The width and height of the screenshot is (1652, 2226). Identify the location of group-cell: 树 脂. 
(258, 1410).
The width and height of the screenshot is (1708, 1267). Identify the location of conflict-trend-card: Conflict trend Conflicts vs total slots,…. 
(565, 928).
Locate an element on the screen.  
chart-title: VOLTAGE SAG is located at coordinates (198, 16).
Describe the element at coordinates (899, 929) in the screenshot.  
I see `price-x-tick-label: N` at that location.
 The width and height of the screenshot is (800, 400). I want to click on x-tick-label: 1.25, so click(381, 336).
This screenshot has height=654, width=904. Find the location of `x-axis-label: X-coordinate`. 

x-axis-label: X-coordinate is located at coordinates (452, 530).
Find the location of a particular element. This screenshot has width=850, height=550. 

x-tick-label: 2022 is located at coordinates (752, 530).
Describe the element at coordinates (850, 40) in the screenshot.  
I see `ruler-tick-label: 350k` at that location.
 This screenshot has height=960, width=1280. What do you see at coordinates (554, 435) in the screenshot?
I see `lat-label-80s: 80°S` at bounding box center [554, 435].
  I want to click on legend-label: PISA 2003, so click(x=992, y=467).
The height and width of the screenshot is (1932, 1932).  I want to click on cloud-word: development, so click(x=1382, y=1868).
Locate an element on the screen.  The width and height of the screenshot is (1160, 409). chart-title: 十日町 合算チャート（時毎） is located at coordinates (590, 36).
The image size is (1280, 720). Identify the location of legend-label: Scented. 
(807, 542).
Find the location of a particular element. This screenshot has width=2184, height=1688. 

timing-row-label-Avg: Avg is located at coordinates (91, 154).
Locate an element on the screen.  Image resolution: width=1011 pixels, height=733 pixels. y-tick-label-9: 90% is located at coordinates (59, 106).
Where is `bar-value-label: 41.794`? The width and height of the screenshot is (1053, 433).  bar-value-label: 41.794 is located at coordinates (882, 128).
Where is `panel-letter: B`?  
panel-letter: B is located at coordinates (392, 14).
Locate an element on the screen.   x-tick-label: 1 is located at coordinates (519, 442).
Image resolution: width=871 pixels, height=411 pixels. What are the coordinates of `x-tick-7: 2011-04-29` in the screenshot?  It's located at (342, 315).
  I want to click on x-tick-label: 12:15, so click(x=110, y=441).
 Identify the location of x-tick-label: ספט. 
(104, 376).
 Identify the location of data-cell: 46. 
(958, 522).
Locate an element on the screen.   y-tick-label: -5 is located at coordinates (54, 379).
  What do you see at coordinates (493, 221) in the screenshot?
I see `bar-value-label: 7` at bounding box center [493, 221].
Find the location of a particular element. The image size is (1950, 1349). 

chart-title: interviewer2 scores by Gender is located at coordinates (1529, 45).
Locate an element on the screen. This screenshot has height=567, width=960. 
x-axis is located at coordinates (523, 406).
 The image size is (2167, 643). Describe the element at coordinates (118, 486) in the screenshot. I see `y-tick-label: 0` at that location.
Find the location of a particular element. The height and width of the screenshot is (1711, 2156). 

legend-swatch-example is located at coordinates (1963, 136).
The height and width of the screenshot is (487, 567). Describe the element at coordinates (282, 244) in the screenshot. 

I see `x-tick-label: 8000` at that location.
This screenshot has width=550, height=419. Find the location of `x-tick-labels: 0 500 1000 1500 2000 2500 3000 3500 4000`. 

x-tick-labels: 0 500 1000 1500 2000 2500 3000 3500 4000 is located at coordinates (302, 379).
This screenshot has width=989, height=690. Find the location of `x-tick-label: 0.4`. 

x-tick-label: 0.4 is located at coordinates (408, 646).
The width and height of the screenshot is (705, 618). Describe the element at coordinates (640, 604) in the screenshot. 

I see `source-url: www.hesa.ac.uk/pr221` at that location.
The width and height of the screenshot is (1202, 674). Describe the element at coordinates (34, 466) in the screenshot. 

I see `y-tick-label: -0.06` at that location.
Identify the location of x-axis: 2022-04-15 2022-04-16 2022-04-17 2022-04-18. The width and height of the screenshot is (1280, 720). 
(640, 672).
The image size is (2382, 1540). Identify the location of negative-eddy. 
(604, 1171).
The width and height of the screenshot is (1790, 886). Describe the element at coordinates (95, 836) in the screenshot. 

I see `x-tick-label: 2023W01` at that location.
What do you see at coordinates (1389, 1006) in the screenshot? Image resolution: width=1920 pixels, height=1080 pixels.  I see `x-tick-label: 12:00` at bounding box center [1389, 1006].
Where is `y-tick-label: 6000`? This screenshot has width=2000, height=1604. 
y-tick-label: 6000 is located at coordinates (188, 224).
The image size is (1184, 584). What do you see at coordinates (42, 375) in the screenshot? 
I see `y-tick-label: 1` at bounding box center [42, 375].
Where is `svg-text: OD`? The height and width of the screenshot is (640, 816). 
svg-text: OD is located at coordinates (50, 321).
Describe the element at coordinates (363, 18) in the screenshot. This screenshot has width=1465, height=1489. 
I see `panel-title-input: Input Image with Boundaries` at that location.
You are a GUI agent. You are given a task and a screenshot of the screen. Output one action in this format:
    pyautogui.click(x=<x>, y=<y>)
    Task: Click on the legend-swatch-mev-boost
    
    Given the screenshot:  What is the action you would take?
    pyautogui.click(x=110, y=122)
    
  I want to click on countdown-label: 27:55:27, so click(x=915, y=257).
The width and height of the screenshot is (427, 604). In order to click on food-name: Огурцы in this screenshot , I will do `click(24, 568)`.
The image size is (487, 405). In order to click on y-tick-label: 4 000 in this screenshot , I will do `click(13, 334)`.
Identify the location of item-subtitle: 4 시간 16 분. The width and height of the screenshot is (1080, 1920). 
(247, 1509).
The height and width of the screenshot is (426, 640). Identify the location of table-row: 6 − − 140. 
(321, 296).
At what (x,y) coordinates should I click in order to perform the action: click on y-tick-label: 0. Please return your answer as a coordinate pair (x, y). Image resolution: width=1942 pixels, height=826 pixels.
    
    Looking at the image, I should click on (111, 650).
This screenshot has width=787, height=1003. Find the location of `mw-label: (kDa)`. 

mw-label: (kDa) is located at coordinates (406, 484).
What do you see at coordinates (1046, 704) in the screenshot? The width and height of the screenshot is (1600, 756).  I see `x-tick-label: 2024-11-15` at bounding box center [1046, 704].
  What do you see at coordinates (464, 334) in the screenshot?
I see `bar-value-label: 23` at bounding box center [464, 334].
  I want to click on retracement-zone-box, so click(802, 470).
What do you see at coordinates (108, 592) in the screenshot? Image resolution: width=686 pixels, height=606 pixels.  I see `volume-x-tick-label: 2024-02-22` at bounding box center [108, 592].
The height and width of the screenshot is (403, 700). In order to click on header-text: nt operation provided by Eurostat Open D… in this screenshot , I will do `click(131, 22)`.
..........
**Work order**
Reproduce every one of the records above, word for word and in the same order.

**Output of the task**
The width and height of the screenshot is (1652, 2226). Identify the location of group-cell: 树 脂. 
(258, 1410).
The width and height of the screenshot is (1708, 1267). Identify the location of conflict-trend-card: Conflict trend Conflicts vs total slots,…. 
(565, 928).
Locate an element on the screen.  
chart-title: VOLTAGE SAG is located at coordinates (198, 16).
Describe the element at coordinates (899, 929) in the screenshot.  
I see `price-x-tick-label: N` at that location.
 The width and height of the screenshot is (800, 400). I want to click on x-tick-label: 1.25, so click(381, 336).
This screenshot has height=654, width=904. Find the location of `x-axis-label: X-coordinate`. 

x-axis-label: X-coordinate is located at coordinates (452, 530).
Find the location of a particular element. This screenshot has width=850, height=550. 

x-tick-label: 2022 is located at coordinates (752, 530).
Describe the element at coordinates (850, 40) in the screenshot.  
I see `ruler-tick-label: 350k` at that location.
 This screenshot has height=960, width=1280. What do you see at coordinates (554, 435) in the screenshot?
I see `lat-label-80s: 80°S` at bounding box center [554, 435].
  I want to click on legend-label: PISA 2003, so click(x=992, y=467).
The height and width of the screenshot is (1932, 1932).  I want to click on cloud-word: development, so click(x=1382, y=1868).
Locate an element on the screen.  The width and height of the screenshot is (1160, 409). chart-title: 十日町 合算チャート（時毎） is located at coordinates (590, 36).
The image size is (1280, 720). Identify the location of legend-label: Scented. 
(807, 542).
Find the location of a particular element. This screenshot has width=2184, height=1688. 

timing-row-label-Avg: Avg is located at coordinates (91, 154).
Locate an element on the screen.  Image resolution: width=1011 pixels, height=733 pixels. y-tick-label-9: 90% is located at coordinates (59, 106).
Where is `bar-value-label: 41.794`? The width and height of the screenshot is (1053, 433).  bar-value-label: 41.794 is located at coordinates (882, 128).
Where is `panel-letter: B`?  
panel-letter: B is located at coordinates (392, 14).
Locate an element on the screen.   x-tick-label: 1 is located at coordinates (519, 442).
Image resolution: width=871 pixels, height=411 pixels. What are the coordinates of `x-tick-7: 2011-04-29` in the screenshot?  It's located at (342, 315).
  I want to click on x-tick-label: 12:15, so click(x=110, y=441).
 Identify the location of x-tick-label: ספט. 
(104, 376).
 Identify the location of data-cell: 46. 
(958, 522).
Locate an element on the screen.   y-tick-label: -5 is located at coordinates (54, 379).
  What do you see at coordinates (493, 221) in the screenshot?
I see `bar-value-label: 7` at bounding box center [493, 221].
Find the location of a particular element. The image size is (1950, 1349). 

chart-title: interviewer2 scores by Gender is located at coordinates (1529, 45).
Locate an element on the screen. This screenshot has height=567, width=960. 
x-axis is located at coordinates (523, 406).
 The image size is (2167, 643). Describe the element at coordinates (118, 486) in the screenshot. I see `y-tick-label: 0` at that location.
Find the location of a particular element. The height and width of the screenshot is (1711, 2156). 

legend-swatch-example is located at coordinates (1963, 136).
The height and width of the screenshot is (487, 567). Describe the element at coordinates (282, 244) in the screenshot. 

I see `x-tick-label: 8000` at that location.
This screenshot has width=550, height=419. Find the location of `x-tick-labels: 0 500 1000 1500 2000 2500 3000 3500 4000`. 

x-tick-labels: 0 500 1000 1500 2000 2500 3000 3500 4000 is located at coordinates (302, 379).
This screenshot has width=989, height=690. Find the location of `x-tick-label: 0.4`. 

x-tick-label: 0.4 is located at coordinates (408, 646).
The width and height of the screenshot is (705, 618). Describe the element at coordinates (640, 604) in the screenshot. 

I see `source-url: www.hesa.ac.uk/pr221` at that location.
The width and height of the screenshot is (1202, 674). Describe the element at coordinates (34, 466) in the screenshot. 

I see `y-tick-label: -0.06` at that location.
Identify the location of x-axis: 2022-04-15 2022-04-16 2022-04-17 2022-04-18. The width and height of the screenshot is (1280, 720). 
(640, 672).
The image size is (2382, 1540). Identify the location of negative-eddy. 
(604, 1171).
The width and height of the screenshot is (1790, 886). Describe the element at coordinates (95, 836) in the screenshot. 

I see `x-tick-label: 2023W01` at that location.
What do you see at coordinates (1389, 1006) in the screenshot? Image resolution: width=1920 pixels, height=1080 pixels.  I see `x-tick-label: 12:00` at bounding box center [1389, 1006].
Where is `y-tick-label: 6000`? This screenshot has width=2000, height=1604. 
y-tick-label: 6000 is located at coordinates (188, 224).
The image size is (1184, 584). What do you see at coordinates (42, 375) in the screenshot? 
I see `y-tick-label: 1` at bounding box center [42, 375].
Where is `svg-text: OD`? The height and width of the screenshot is (640, 816). 
svg-text: OD is located at coordinates (50, 321).
Describe the element at coordinates (363, 18) in the screenshot. This screenshot has width=1465, height=1489. 
I see `panel-title-input: Input Image with Boundaries` at that location.
You are a GUI agent. You are given a task and a screenshot of the screen. Output one action in this format:
    pyautogui.click(x=<x>, y=<y>)
    Task: Click on the legend-swatch-mev-boost
    
    Given the screenshot:  What is the action you would take?
    pyautogui.click(x=110, y=122)
    
  I want to click on countdown-label: 27:55:27, so click(x=915, y=257).
The width and height of the screenshot is (427, 604). In order to click on food-name: Огурцы in this screenshot , I will do `click(24, 568)`.
The image size is (487, 405). In order to click on y-tick-label: 4 000 in this screenshot , I will do `click(13, 334)`.
Identify the location of item-subtitle: 4 시간 16 분. The width and height of the screenshot is (1080, 1920). 
(247, 1509).
The height and width of the screenshot is (426, 640). Identify the location of table-row: 6 − − 140. 
(321, 296).
At what (x,y) coordinates should I click in order to perform the action: click on y-tick-label: 0. Please return your answer as a coordinate pair (x, y). Image resolution: width=1942 pixels, height=826 pixels.
    
    Looking at the image, I should click on (111, 650).
This screenshot has width=787, height=1003. Find the location of `mw-label: (kDa)`. 

mw-label: (kDa) is located at coordinates (406, 484).
What do you see at coordinates (1046, 704) in the screenshot? The width and height of the screenshot is (1600, 756).  I see `x-tick-label: 2024-11-15` at bounding box center [1046, 704].
  What do you see at coordinates (464, 334) in the screenshot?
I see `bar-value-label: 23` at bounding box center [464, 334].
  I want to click on retracement-zone-box, so click(802, 470).
What do you see at coordinates (108, 592) in the screenshot? Image resolution: width=686 pixels, height=606 pixels.  I see `volume-x-tick-label: 2024-02-22` at bounding box center [108, 592].
The height and width of the screenshot is (403, 700). In order to click on header-text: nt operation provided by Eurostat Open D… in this screenshot , I will do `click(131, 22)`.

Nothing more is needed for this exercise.